» What you will do
Copy the items below verbatim, beginning at the line that contains "Tap the alarm icon next to 王毅生日" and ending after the line that contains "Switch to the Overview", with both of those lines included.

(Element lookup items)
▬▬▬
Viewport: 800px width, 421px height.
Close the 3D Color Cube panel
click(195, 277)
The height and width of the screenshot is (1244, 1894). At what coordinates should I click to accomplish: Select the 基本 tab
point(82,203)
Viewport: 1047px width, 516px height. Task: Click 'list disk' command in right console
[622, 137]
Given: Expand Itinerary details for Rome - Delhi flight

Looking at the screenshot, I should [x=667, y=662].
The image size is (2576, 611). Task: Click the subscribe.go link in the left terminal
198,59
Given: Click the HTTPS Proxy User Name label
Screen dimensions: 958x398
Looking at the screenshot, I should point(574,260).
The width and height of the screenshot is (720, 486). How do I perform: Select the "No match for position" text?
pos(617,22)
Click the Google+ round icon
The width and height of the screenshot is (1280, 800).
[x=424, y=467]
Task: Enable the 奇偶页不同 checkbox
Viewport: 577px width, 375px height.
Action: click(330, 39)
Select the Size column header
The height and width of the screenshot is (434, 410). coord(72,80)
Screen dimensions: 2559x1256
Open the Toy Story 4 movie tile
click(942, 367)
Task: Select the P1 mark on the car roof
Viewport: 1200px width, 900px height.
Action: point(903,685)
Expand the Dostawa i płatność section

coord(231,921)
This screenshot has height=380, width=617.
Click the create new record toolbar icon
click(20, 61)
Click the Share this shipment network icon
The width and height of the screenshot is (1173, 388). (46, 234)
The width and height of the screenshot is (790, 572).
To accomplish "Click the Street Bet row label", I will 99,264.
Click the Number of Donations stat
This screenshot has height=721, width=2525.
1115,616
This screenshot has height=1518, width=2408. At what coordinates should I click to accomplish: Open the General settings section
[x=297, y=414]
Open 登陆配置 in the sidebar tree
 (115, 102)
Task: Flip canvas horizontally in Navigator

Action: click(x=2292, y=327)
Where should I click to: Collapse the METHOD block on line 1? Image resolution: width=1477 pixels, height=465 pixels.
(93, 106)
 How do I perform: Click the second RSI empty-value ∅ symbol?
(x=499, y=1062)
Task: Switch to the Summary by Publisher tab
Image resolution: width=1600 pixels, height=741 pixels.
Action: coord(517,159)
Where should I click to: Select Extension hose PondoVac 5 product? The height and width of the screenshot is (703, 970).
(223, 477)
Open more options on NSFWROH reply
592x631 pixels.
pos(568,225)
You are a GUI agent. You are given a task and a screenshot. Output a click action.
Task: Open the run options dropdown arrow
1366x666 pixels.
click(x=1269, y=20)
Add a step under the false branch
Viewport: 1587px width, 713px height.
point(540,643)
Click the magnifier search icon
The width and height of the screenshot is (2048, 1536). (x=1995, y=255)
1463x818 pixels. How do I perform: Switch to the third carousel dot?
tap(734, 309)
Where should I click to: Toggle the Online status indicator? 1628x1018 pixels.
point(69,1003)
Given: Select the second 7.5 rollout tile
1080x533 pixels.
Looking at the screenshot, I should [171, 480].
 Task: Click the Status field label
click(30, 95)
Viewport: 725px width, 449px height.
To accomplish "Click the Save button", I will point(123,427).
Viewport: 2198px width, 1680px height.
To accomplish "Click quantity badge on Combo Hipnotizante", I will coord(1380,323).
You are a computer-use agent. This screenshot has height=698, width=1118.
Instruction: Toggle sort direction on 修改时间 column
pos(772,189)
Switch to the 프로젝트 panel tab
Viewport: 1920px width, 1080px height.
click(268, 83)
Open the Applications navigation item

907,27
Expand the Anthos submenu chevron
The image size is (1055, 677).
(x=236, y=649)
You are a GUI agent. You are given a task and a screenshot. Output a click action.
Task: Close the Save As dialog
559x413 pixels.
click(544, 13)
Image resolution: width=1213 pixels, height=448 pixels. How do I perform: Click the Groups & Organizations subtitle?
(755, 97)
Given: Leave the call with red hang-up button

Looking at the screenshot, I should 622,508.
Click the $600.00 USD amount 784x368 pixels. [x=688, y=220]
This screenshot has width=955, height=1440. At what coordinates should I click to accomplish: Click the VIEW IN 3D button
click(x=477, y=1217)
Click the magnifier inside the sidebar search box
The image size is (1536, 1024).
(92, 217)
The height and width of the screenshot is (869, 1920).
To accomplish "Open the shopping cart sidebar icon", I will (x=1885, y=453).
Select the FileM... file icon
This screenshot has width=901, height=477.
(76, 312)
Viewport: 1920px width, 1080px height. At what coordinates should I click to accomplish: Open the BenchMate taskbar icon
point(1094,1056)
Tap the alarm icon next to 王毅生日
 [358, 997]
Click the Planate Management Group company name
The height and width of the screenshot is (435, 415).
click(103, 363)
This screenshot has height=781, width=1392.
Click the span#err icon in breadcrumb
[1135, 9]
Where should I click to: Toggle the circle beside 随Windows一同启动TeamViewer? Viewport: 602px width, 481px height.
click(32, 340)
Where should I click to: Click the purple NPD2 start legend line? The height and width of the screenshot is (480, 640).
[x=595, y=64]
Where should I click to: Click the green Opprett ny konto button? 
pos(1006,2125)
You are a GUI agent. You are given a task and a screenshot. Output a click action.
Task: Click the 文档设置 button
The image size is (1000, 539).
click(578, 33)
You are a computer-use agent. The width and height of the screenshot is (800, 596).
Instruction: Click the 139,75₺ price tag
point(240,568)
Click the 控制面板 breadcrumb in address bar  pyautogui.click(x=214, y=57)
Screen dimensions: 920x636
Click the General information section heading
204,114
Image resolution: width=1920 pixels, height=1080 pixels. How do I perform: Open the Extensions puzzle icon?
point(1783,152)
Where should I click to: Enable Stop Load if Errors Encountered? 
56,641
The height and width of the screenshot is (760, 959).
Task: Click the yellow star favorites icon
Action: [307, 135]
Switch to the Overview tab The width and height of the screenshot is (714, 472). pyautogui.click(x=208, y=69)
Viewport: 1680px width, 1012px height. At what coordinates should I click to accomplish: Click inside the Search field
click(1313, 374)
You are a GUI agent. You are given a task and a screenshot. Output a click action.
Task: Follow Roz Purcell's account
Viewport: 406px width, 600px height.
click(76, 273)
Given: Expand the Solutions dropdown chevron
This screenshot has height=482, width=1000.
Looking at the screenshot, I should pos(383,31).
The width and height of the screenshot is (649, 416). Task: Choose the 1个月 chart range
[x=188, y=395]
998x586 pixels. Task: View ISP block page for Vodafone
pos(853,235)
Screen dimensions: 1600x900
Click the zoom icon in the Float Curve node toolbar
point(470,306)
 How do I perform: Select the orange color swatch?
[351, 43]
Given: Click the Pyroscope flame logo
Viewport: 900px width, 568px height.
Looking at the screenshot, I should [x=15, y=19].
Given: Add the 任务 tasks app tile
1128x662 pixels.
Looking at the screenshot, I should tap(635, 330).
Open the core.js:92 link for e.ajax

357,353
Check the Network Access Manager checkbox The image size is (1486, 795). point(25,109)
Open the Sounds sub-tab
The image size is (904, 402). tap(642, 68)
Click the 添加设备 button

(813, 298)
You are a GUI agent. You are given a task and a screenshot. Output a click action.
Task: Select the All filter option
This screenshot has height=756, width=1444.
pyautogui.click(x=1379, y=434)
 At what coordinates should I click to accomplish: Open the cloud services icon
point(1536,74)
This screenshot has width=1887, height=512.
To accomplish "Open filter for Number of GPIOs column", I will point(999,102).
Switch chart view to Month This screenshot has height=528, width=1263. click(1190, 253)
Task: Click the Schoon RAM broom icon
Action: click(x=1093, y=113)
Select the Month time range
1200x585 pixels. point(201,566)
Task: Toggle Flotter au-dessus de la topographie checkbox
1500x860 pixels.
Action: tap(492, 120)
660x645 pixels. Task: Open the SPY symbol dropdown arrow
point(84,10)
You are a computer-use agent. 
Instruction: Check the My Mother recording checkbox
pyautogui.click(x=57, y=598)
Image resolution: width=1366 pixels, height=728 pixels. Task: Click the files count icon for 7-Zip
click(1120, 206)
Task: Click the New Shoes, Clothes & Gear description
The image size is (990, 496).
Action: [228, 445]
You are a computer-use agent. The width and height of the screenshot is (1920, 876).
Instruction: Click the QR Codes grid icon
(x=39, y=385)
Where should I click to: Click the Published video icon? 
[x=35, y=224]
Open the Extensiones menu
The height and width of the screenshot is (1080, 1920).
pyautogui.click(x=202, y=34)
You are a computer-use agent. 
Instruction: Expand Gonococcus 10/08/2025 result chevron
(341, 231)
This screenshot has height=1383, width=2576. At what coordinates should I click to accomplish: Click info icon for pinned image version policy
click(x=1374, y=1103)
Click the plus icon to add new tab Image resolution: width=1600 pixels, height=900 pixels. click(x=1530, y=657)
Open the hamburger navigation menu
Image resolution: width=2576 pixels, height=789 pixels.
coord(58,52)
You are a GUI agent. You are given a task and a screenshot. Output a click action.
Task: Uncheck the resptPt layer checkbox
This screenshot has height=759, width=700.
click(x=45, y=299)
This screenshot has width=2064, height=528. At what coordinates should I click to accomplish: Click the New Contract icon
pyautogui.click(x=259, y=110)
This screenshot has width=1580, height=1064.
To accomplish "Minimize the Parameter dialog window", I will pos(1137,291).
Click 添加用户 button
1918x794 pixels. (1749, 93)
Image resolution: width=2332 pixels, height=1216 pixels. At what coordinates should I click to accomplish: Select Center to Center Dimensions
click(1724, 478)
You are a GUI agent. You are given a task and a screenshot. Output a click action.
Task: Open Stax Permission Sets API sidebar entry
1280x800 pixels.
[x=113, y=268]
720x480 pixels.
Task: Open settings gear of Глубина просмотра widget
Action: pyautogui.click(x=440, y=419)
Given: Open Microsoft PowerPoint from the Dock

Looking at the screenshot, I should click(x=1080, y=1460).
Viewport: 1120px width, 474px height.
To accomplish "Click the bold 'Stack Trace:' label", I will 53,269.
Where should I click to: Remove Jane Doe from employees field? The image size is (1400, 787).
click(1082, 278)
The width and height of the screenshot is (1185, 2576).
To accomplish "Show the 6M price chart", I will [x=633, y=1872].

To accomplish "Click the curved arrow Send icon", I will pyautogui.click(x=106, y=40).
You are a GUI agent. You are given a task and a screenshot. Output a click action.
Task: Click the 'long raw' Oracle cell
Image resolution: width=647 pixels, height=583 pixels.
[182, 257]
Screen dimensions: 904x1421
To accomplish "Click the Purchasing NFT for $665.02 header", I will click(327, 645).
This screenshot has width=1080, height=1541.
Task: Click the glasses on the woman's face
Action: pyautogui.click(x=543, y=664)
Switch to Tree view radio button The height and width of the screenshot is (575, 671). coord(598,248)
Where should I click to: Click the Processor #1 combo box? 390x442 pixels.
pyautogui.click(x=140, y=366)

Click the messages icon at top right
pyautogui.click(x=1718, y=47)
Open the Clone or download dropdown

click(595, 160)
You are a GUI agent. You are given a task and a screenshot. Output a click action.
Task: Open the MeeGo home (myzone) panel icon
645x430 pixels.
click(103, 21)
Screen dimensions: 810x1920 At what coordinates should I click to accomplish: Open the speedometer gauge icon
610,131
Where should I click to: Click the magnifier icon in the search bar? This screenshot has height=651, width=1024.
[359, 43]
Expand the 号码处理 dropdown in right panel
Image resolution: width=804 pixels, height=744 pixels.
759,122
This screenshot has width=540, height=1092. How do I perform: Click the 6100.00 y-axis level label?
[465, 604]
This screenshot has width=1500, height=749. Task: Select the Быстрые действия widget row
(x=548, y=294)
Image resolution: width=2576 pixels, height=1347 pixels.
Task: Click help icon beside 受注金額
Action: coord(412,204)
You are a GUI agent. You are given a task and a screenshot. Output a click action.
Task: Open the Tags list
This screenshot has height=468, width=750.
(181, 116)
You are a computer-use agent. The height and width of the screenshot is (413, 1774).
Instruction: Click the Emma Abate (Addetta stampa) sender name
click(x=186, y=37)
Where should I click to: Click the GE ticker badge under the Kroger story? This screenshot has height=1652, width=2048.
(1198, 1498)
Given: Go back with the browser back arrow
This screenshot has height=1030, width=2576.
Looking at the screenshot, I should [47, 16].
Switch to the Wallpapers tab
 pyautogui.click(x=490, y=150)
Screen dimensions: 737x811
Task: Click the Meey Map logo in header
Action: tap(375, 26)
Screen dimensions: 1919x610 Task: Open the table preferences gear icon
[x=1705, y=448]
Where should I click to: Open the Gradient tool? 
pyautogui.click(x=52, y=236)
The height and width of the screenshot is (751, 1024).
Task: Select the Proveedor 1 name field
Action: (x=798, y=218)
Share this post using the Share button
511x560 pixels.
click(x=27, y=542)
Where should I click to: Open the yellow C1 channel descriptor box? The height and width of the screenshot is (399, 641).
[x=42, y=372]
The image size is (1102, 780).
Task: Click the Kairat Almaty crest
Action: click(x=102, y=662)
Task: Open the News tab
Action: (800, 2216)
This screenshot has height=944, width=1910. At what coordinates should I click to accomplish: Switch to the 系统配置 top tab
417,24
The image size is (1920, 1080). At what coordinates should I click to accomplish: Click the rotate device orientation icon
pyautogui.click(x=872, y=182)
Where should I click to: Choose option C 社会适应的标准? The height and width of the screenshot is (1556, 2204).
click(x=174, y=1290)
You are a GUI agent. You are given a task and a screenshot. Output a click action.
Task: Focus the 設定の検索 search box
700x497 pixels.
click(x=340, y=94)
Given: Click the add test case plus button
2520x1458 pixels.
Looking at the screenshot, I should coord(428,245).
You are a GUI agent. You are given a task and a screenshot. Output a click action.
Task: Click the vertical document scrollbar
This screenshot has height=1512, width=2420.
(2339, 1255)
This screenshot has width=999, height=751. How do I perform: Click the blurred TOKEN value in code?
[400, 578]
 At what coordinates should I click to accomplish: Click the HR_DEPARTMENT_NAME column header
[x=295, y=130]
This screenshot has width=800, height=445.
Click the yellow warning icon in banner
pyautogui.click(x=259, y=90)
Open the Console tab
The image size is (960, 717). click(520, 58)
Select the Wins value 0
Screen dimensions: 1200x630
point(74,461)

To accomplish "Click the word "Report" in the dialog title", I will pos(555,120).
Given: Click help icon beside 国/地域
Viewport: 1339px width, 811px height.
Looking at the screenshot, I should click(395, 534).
▬▬▬
» Response to the exercise
Tap the alarm icon next to 王毅生日
 [358, 997]
Click the Planate Management Group company name
The height and width of the screenshot is (435, 415).
click(103, 363)
This screenshot has height=781, width=1392.
Click the span#err icon in breadcrumb
[1135, 9]
Where should I click to: Toggle the circle beside 随Windows一同启动TeamViewer? Viewport: 602px width, 481px height.
click(32, 340)
Where should I click to: Click the purple NPD2 start legend line? The height and width of the screenshot is (480, 640).
[x=595, y=64]
Where should I click to: Click the green Opprett ny konto button? 
pos(1006,2125)
You are a GUI agent. You are given a task and a screenshot. Output a click action.
Task: Click the 文档设置 button
The image size is (1000, 539).
click(578, 33)
You are a computer-use agent. The width and height of the screenshot is (800, 596).
Instruction: Click the 139,75₺ price tag
point(240,568)
Click the 控制面板 breadcrumb in address bar  pyautogui.click(x=214, y=57)
Screen dimensions: 920x636
Click the General information section heading
204,114
Image resolution: width=1920 pixels, height=1080 pixels. How do I perform: Open the Extensions puzzle icon?
point(1783,152)
Where should I click to: Enable Stop Load if Errors Encountered? 
56,641
The height and width of the screenshot is (760, 959).
Task: Click the yellow star favorites icon
Action: [307, 135]
Switch to the Overview tab The width and height of the screenshot is (714, 472). pyautogui.click(x=208, y=69)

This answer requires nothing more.